>>>
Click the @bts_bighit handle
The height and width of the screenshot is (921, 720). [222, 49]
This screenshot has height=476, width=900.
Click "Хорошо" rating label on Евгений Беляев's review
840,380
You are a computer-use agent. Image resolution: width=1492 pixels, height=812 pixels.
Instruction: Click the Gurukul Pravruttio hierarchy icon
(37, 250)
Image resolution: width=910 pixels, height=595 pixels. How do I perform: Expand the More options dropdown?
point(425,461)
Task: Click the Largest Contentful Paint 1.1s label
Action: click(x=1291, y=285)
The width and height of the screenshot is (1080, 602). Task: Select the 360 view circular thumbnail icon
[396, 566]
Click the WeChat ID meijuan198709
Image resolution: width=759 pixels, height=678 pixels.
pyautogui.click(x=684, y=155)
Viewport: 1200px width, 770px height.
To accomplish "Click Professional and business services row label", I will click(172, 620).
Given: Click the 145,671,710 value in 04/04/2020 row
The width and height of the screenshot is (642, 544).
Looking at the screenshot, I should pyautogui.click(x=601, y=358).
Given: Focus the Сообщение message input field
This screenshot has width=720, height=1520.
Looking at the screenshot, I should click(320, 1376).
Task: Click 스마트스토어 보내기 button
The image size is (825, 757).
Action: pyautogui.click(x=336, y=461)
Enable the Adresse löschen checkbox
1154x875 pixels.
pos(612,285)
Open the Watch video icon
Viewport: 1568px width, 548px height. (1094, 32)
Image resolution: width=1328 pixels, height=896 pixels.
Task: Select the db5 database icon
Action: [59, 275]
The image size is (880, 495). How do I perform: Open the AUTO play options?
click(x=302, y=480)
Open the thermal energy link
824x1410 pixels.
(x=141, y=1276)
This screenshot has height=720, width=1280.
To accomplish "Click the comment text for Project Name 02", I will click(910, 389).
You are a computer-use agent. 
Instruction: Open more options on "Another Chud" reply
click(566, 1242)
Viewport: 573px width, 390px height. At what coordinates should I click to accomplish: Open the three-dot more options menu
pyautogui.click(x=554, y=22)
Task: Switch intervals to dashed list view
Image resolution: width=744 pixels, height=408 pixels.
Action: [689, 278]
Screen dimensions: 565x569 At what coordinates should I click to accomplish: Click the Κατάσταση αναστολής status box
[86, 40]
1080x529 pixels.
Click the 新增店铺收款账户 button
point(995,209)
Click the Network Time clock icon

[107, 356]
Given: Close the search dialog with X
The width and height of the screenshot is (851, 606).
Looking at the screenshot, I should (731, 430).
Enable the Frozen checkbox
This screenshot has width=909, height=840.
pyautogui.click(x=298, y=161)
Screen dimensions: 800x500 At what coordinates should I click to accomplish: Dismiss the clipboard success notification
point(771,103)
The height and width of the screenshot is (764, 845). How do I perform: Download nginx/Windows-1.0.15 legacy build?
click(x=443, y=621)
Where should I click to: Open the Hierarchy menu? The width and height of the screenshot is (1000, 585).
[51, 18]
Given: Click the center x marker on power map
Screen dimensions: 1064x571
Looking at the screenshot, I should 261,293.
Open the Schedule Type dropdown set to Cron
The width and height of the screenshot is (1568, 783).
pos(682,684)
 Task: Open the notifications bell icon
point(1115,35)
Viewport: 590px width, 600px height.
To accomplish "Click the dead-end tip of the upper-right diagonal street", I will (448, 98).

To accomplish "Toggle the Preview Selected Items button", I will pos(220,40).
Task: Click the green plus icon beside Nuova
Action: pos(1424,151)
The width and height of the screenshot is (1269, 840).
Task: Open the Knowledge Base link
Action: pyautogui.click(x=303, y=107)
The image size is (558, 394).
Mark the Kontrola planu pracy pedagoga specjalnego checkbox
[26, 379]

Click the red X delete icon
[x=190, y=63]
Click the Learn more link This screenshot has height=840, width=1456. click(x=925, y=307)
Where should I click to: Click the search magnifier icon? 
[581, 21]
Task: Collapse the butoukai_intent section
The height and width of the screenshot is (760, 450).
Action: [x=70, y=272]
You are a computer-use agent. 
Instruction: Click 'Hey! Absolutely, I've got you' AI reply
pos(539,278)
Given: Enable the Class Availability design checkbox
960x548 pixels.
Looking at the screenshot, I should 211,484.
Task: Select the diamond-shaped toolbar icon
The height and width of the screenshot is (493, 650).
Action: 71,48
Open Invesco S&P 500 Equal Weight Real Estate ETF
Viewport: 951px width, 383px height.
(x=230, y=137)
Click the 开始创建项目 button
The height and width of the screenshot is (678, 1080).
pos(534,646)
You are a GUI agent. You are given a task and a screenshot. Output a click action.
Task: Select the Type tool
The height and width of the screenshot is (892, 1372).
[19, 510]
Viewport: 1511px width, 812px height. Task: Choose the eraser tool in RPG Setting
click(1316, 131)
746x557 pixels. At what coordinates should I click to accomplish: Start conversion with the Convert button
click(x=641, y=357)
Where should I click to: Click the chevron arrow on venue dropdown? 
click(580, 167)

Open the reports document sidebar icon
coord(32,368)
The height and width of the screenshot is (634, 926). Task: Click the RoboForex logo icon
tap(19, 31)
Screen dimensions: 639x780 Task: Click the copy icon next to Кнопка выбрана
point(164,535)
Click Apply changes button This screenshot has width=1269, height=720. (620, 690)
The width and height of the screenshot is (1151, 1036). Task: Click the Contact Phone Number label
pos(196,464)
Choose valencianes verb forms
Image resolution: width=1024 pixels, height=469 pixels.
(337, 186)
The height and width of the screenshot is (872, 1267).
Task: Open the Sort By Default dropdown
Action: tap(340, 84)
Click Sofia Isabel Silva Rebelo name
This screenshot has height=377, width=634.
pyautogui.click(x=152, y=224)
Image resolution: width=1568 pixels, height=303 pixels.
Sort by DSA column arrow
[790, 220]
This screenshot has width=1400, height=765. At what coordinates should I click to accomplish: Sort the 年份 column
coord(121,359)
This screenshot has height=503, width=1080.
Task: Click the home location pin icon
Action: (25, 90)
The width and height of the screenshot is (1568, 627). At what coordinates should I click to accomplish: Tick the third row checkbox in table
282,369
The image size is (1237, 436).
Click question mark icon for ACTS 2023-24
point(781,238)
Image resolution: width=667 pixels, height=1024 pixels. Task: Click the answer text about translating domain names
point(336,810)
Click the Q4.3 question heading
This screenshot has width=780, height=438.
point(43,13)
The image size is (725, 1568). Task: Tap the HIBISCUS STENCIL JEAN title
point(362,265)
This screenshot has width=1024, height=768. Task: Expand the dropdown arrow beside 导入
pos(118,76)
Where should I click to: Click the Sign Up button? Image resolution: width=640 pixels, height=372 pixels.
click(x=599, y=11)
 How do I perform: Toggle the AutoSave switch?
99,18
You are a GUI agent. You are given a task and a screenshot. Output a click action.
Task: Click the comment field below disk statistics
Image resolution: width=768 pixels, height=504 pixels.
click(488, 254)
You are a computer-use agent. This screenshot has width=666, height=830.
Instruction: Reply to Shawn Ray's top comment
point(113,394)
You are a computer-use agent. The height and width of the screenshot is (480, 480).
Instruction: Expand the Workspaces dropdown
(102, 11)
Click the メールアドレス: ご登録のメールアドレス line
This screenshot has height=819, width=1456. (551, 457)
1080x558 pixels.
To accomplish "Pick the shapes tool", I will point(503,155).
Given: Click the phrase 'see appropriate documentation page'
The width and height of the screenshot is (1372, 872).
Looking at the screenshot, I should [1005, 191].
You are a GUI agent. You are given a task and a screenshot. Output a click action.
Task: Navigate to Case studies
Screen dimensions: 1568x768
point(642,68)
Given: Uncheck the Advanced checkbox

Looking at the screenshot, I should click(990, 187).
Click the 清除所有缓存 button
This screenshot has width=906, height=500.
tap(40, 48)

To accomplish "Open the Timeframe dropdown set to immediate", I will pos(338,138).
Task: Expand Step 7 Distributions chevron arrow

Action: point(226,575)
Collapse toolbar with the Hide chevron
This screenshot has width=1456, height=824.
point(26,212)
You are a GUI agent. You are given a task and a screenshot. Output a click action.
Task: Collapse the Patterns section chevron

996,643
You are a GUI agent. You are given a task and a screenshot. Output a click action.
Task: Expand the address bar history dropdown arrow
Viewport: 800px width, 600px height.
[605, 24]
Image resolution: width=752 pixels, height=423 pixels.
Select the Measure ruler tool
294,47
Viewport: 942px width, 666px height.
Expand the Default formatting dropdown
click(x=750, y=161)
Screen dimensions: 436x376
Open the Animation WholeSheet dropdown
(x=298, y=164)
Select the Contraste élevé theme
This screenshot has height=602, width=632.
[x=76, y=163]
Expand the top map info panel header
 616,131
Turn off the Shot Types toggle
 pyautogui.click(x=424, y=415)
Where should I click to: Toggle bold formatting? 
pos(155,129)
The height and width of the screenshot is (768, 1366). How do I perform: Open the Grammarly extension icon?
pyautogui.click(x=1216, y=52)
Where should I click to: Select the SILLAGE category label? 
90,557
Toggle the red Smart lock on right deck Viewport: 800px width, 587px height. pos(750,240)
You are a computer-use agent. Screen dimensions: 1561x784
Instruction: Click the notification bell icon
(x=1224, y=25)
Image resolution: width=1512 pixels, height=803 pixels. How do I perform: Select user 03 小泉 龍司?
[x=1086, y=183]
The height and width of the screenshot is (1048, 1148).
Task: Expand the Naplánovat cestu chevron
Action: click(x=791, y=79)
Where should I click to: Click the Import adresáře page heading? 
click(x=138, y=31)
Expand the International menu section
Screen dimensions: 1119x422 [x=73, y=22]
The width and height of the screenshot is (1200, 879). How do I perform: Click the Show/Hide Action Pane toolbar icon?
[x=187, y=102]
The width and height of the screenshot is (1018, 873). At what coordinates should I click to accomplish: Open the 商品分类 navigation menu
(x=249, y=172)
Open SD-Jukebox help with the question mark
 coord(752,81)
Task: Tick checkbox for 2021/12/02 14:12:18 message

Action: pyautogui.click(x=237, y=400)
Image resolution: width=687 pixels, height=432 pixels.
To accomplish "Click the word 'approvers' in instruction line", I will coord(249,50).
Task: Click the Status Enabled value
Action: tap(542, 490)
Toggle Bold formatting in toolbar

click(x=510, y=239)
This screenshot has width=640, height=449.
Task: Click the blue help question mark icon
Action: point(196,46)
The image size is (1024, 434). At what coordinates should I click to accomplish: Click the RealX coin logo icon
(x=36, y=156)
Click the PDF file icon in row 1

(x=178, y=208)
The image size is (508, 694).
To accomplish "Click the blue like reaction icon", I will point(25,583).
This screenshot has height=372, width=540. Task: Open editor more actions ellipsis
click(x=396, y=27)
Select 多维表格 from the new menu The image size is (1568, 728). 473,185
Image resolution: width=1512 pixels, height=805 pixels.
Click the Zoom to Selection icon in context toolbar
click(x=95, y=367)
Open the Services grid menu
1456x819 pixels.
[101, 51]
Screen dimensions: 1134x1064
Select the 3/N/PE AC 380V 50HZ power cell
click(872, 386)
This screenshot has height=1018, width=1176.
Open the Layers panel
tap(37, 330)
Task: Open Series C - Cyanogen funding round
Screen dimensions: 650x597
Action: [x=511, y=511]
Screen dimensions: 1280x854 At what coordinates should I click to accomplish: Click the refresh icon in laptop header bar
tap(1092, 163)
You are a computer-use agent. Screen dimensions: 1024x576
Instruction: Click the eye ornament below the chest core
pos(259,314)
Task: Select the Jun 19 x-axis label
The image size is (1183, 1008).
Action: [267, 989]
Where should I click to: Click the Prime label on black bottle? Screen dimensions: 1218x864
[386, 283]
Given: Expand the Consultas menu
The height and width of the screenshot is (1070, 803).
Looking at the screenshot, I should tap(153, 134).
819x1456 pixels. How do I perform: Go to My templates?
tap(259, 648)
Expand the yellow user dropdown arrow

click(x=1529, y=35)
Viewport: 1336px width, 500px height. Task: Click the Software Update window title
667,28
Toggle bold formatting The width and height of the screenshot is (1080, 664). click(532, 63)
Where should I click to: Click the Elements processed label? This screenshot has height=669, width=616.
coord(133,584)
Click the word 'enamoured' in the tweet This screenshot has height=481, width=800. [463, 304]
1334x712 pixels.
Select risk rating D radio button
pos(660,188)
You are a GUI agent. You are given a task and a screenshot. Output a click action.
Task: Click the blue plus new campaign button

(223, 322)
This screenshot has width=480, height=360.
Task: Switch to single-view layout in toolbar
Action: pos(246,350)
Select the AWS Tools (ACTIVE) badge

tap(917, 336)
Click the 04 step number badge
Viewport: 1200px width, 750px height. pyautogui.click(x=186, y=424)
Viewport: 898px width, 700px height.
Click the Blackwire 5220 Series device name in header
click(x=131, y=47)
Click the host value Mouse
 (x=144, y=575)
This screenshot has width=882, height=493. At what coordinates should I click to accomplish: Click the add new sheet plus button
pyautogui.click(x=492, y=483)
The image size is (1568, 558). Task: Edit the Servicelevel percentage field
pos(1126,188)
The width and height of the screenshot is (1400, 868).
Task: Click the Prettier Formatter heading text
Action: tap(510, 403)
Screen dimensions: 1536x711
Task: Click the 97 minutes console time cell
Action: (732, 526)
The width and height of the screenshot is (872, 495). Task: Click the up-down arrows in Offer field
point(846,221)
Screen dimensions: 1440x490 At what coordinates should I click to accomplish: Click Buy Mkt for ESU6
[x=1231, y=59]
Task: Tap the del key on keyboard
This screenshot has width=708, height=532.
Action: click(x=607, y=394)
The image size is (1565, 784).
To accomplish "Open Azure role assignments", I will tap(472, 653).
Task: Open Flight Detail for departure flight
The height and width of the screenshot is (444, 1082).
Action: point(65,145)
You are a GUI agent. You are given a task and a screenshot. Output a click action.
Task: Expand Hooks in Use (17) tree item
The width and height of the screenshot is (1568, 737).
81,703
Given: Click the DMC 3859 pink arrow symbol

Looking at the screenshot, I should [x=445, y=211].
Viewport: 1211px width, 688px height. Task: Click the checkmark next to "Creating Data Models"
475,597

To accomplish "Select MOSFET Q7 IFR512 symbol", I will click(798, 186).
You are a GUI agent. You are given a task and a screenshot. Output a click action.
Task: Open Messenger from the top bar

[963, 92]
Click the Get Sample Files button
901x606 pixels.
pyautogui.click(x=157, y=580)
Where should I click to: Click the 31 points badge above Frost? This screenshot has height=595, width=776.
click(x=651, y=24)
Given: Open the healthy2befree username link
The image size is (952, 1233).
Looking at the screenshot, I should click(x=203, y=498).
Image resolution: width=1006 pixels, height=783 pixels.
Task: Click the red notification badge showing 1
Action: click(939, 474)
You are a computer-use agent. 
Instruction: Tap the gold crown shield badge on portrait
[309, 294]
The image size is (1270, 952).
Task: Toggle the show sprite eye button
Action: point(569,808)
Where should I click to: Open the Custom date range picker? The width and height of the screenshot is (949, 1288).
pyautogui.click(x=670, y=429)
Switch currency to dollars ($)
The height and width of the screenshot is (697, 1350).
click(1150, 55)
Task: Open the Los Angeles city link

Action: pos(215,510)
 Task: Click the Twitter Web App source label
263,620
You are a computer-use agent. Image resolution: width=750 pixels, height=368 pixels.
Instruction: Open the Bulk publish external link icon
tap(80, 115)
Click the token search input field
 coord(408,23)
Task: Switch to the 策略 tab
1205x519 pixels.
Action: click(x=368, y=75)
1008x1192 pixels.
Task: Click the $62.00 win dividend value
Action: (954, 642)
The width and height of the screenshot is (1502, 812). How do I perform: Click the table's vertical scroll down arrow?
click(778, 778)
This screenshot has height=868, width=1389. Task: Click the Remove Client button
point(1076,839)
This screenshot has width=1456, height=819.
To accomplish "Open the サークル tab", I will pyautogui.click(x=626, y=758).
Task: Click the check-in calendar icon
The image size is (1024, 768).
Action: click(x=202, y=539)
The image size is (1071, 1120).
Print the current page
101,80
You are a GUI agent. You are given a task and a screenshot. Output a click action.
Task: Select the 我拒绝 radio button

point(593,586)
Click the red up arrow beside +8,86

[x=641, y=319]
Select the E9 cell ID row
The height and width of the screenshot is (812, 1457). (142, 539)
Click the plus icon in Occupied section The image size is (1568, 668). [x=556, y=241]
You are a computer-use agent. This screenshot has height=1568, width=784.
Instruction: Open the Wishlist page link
<<<
◆ **Exercise prompt**
Throughout the material above, report each line holding the word "right".

◆ **Completed task**
To accomplish "Click the dead-end tip of the upper-right diagonal street", I will (448, 98).
Toggle the red Smart lock on right deck Viewport: 800px width, 587px height. pos(750,240)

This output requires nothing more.